マクロライド系薬の曝露期間が長期になるにつれて,緑膿菌上清が添加されたA549細胞の生存率は増加した(Figure 2)。また,マクロライド系薬の曝露が16ヶ月を超える緑膿菌の細胞障害能は,緑膿菌上清を加えていない陰性コントロールと同様の結果となった。一方で,短期(24時間)のマクロライド系薬曝露時では,標準株PAO1と同様の生存率を示し,マクロライド系薬曝露による影響は確認されなかった。
Survival rate of A549 cell added supernatant of P. aeruginosa PAO1 exposed to erythromycin (○) and clarithromycin (■)
Results were normalized to that A549 cell added negative control (LB broth), and graphs display mean ± SD of four independent experiments.
我々は,緑膿菌外毒素に対するマクロライド系薬の経時的効果,及びマクロライド系薬曝露菌株がA549細胞に与える影響について検討した。今回測定を行った外毒素(トータルプロテアーゼ,エラスターゼ,ピオシアニン)は,マクロライド系薬の曝露によって抑制が確認された。また,曝露期間の延長に伴い外毒素の抑制がより強くなった。A549細胞の生存率についても増加傾向が認められたことから,マクロライド系薬を長期曝露した緑膿菌は外毒素が抑制され,細胞の障害能を低下へと導く可能性が示唆された。また,マクロライド系薬少量長期療法は経時的に外毒素を抑制することで緑膿菌の病原性を徐々に低下させ,DPB等の慢性気道感染症の臨床経過を変化させるのかもしれない。興味深いことに,3つの外毒素及び細胞障害能はいずれも曝露開始16ヶ月目までに最大抑制を示し,以降曝露を継続しても同様の抑制で安定した。DPB患者に対するマクロライド系薬少量長期療法は平均20ヶ月間行われ,患者の94.1%が完治または著しく症状を回復することが報告されている24)。緑膿菌の病原性が最も抑制された期間はマクロライド系薬曝露16ヶ月目以降であり,この状態が継続されることで,治療開始から20ヶ月における完治及び臨床症状改善を導く可能性が考えられる。
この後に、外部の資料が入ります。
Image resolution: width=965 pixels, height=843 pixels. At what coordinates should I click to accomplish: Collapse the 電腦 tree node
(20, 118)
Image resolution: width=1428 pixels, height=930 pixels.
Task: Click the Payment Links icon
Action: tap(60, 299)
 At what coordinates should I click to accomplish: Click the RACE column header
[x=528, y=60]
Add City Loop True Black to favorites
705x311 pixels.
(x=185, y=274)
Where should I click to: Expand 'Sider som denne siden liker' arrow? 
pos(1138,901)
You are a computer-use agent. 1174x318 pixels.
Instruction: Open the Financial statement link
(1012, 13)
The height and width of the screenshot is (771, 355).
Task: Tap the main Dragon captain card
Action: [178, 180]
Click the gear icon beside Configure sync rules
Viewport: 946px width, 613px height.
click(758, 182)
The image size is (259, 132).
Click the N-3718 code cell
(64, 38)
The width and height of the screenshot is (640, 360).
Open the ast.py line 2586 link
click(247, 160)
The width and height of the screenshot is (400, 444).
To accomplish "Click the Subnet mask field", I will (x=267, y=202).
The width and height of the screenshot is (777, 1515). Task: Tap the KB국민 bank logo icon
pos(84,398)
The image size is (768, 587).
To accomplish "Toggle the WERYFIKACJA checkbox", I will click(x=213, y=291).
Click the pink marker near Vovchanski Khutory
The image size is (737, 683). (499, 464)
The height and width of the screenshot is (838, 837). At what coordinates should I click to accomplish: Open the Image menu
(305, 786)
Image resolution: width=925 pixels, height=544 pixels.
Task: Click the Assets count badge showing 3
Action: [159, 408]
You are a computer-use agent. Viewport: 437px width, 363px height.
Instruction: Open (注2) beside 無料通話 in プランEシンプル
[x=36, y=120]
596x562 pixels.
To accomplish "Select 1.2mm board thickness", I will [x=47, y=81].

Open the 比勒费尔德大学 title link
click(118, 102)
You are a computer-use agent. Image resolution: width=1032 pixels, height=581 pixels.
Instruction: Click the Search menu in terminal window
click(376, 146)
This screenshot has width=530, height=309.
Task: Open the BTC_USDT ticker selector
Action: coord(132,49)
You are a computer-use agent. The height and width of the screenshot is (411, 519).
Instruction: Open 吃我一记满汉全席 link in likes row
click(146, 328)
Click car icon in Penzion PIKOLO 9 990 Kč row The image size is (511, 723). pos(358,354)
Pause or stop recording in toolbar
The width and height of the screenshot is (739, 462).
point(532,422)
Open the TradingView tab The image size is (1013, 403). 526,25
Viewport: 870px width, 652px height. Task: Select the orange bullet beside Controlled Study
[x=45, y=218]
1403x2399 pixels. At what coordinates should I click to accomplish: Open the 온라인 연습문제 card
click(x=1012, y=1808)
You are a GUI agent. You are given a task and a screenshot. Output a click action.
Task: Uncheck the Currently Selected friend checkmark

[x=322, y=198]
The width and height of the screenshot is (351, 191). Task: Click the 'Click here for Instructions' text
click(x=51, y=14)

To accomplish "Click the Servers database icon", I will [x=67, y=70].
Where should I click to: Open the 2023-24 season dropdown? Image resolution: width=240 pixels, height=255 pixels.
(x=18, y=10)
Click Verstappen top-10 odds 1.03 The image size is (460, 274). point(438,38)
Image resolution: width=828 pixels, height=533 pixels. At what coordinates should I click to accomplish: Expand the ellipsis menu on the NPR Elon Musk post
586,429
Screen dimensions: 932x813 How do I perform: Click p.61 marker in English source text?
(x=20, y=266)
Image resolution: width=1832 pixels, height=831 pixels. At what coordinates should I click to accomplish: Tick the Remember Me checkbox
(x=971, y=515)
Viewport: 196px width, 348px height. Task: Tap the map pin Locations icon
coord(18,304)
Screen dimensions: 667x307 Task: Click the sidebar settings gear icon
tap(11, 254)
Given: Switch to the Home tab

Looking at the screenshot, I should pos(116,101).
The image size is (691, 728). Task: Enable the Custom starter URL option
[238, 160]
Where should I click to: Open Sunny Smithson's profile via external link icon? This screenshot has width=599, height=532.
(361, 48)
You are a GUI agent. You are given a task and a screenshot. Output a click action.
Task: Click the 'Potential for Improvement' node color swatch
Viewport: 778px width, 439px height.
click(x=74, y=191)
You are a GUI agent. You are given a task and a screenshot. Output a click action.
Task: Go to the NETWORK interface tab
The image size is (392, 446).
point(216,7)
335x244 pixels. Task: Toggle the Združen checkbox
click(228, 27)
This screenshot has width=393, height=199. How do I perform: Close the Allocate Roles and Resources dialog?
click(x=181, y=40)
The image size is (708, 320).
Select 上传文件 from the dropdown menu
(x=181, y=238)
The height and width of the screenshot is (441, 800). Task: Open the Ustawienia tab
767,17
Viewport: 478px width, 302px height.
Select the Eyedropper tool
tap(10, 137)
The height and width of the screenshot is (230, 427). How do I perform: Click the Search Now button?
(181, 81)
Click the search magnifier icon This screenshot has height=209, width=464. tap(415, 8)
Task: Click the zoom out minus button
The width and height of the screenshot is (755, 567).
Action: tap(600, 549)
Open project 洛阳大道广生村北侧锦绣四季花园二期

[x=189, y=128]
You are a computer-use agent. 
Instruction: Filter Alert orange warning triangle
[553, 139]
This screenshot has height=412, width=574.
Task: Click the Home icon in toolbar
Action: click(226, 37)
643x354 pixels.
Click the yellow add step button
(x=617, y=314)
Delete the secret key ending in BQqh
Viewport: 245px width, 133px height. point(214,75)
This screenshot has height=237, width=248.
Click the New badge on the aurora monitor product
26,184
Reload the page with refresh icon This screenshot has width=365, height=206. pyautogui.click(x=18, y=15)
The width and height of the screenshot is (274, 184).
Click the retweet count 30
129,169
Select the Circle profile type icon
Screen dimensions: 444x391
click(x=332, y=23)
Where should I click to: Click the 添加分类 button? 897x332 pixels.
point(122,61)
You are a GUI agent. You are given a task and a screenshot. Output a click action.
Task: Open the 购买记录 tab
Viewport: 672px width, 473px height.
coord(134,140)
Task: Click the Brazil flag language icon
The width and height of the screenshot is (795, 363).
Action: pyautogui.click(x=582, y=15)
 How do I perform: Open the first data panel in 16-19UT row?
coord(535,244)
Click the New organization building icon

また,DPBの再発が確認された臨床例ではいずれも治療開始から4ヶ月または6ヶ月と短い期間で治療が中止されていた24)。我々の研究結果においても,マクロライド系薬曝露4,6ヶ月目は緑膿菌外毒素及び細胞障害能の抑制が最大抑制時と比較すると低かった。この結果より,臨床症状の改善が半年ほどで確認されたとしても,再発のリスクを低下させるために治療継続の検討を行う必要があるのではないかと考えた。24時間の短期間マクロライド系薬を曝露した緑膿菌では,外毒素及び細胞障害能の抑制は認められなかった。既知の報告において,短期曝露が外毒素を抑制することが確認されているが13),14),これらはいずれも我々が設定したマクロライド系薬の薬剤濃度を上回っていた。マクロライド系薬は肺を含む多くの臓器に対して組織移行性が良く,血中濃度を上回るとの報告がある25)。よって,マクロライド系薬の濃度差により緑膿菌に与える影響が異なるのかどうか追加検討を行う余地があると考えている。しかし今回の検討により,非常に低濃度のマクロライド系薬であっても,長期間曝露することで緑膿菌の病原因子に対して抑制効果を発揮することが証明された。かつ,マクロライド系薬少量長期療法がより長期になることで治療効果を高める可能性が示唆された。
マクロライド系薬を長期緑膿菌に曝露することによって,臨床におけるマクロライド系薬少量長期療法を再現し,マクロライド系薬が緑膿菌の外毒素及び細胞障害能を経時的に低下させることを示した。これらの結果がDPB等の臨床経過を改善へと導く要因となっているのかもしれない。
本論文に関連し,開示すべきCOI 状態にある企業等はありません。